A tool to ensure a CHEMDNER annotation file is syntactically correct:

chemcheck sorted_text.tsv sorted_annotations.tsv > pruned_annotations.tsv

Requirements

To compile this library, glib (apt-get install libglib2.0-dev) and libcsv need to be installed and visible via pkg-config:

export PKG_CONFIG_PATH=.
export LD_LIBRARY_PATH=/usr/local/lib
make chemcheck

Note that if libcsv is not installed in the standard location at /usr/local you need to adapt the libcsv-3.0.pc file.

Usage

Before using chemcheck, ensure that your data is sorted:

sort input > sorted_input

chemcheck reads the text file one article per row (containing an ID, title and abstract column), while at the same time checking the annotations for the given ID in the annotation file. (This is why the input has to be sorted; Actually, only the articles and corresponding annotations have to appear in the same order.) The annotation file is expected to contain the following columns: ID, section ('A' or 'T'), start offset, end offset, annotated string, class.
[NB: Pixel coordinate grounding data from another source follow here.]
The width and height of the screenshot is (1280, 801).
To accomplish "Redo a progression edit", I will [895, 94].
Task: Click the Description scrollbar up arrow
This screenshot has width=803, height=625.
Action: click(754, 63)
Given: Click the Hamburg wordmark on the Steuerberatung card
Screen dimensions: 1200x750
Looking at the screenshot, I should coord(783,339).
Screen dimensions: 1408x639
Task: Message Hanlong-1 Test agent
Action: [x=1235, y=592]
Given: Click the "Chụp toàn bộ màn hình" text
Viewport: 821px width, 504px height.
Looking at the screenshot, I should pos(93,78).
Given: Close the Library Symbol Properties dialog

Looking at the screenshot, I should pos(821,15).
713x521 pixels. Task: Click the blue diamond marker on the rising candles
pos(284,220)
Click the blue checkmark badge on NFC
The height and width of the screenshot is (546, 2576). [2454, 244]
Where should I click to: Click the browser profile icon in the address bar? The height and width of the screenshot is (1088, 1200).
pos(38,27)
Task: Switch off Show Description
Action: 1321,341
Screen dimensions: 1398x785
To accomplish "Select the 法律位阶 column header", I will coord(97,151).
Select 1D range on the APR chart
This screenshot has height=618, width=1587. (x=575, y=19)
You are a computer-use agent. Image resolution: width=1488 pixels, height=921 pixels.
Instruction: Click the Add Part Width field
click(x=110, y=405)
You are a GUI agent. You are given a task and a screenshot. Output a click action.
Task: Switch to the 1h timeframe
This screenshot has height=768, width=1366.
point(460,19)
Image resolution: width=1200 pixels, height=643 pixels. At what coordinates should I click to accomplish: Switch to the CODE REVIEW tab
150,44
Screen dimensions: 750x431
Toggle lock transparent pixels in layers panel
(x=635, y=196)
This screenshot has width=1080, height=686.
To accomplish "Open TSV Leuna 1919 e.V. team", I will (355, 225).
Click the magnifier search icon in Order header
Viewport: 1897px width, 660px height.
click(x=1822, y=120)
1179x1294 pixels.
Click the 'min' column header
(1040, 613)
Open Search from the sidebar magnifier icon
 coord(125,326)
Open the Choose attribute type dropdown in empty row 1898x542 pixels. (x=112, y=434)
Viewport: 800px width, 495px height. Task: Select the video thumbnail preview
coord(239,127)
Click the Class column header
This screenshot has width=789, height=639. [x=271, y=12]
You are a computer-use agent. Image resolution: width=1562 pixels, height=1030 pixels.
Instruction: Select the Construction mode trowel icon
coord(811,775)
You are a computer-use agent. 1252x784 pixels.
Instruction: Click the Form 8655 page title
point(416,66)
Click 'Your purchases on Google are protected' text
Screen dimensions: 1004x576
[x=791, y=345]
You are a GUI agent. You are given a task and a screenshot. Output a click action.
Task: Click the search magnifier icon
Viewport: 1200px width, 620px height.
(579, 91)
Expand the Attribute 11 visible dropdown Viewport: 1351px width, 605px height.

Note that the offsets are character offsets, not byte offsets, while all strings should be encoded with UTF-8:

chemcheck sorted_text.tsv sorted_annotations.tsv > checked_annotations.tsv

chemcheck strips leading and trailing whitespaces on both the annotated string as well as the offsets. Then, it checks if the annotated string and the offsets have matching lenghts. Third, it ensures that the annotated string and the string found at the given character (not byte!) offset in the text file match. Last, a check is made to ensure the annotation does not (partially or fully) overlap with any other annotation.

If all these checks pass, the (possibly whitespace-corrected) annotation is printed to STDOUT; If not, a warning (or simple message in case of duplicates) is printed to STDERR and the annotation is not printed.